Question

Simplify by removing the inner parentheses first and working outward.$$7 x-[2 x-(-x-4)]$$

Answer

**step1** Identify the innermost parentheses

The given expression is $$7 x-[2 x-(-x-4)]$$.
To simplify by working outward, we first identify the innermost set of parentheses.
The innermost parentheses are `(-x-4)`.

**step2** Remove the innermost parentheses

We focus on the part of the expression within the square brackets: `[2x - (-x-4)]`.
First, we address the innermost `(-x-4)` preceded by a minus sign.
When a minus sign precedes parentheses, we change the sign of each term inside the parentheses.
So, `-(-x-4)` becomes `+x + 4`.
Now, the expression inside the square brackets becomes `2x + x + 4`.

**step3** Combine like terms inside the square brackets

Next, we combine the like terms within the square brackets:
`2x + x + 4`
Combining `2x` and `x` gives `3x`.
So, the expression inside the square brackets simplifies to `3x + 4`.
The original expression now becomes $$7 x-[3 x+4]$$.

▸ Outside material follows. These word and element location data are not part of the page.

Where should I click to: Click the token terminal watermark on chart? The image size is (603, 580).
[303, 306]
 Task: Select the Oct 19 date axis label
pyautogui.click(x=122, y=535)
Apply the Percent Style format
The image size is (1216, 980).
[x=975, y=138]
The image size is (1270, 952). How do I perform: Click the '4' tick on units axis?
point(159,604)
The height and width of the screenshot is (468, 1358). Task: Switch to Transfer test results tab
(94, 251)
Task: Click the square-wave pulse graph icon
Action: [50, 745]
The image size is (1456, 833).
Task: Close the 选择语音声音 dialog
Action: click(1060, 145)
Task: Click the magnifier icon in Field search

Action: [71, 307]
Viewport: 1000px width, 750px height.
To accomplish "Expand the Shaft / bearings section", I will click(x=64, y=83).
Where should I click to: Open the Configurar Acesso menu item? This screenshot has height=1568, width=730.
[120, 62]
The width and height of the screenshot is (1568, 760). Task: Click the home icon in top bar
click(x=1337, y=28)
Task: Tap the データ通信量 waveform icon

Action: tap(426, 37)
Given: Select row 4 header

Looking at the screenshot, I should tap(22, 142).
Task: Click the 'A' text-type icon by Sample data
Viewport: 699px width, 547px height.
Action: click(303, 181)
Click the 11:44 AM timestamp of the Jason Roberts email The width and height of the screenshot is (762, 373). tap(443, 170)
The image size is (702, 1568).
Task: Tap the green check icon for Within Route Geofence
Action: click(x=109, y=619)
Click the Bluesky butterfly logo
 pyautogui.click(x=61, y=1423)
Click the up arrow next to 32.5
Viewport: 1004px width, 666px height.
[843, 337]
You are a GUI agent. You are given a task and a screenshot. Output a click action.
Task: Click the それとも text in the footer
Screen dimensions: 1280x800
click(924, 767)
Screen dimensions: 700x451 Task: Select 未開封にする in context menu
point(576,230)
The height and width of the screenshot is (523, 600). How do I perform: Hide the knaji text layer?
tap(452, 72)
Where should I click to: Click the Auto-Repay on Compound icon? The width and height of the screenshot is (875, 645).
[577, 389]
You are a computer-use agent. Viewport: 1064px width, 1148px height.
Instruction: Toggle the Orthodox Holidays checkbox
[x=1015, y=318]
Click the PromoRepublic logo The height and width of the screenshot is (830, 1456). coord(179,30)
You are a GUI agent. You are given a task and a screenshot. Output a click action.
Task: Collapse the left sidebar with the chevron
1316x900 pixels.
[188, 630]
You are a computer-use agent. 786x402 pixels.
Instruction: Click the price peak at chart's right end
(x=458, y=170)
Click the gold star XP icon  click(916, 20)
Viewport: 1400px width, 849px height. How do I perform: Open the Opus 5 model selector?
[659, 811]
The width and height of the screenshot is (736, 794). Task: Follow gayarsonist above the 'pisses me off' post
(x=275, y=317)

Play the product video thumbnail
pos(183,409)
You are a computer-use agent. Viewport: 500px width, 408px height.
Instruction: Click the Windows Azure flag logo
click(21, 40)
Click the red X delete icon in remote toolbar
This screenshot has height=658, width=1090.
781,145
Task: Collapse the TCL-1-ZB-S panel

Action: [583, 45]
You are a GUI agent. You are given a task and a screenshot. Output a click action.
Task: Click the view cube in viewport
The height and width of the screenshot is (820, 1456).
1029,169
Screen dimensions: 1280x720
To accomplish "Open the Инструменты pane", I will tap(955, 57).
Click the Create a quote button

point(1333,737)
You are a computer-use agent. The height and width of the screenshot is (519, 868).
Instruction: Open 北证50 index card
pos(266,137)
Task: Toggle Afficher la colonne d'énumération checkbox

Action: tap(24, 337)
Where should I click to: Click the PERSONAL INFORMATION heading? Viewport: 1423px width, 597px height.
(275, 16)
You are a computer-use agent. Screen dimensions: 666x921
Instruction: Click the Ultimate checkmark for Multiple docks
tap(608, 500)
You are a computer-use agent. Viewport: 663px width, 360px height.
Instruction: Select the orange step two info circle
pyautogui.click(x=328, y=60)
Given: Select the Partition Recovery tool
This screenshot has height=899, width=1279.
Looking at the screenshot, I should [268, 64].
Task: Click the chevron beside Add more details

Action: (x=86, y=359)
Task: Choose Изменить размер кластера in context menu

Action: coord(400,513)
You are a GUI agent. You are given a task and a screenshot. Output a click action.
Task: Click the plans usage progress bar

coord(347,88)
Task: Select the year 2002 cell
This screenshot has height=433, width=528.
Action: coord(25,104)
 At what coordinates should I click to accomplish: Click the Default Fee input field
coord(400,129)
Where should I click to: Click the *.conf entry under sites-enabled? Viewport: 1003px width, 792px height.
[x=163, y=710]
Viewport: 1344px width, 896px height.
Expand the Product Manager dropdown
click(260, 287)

**step4** Remove the square brackets

Now, we remove the square brackets `[3x + 4]`.
Again, there is a minus sign preceding the square brackets. We change the sign of each term inside.
So, `-(3x + 4)` becomes `-3x - 4`.
The expression is now $$7 x-3 x-4$$.

**step5** Combine the remaining like terms

Finally, we combine the remaining like terms in the expression $$7 x-3 x-4$$.
The like terms are `7x` and `-3x`.
Subtracting `3x` from `7x` gives `4x`.
The constant term is `-4`.
Therefore, the simplified expression is $$4 x-4$$.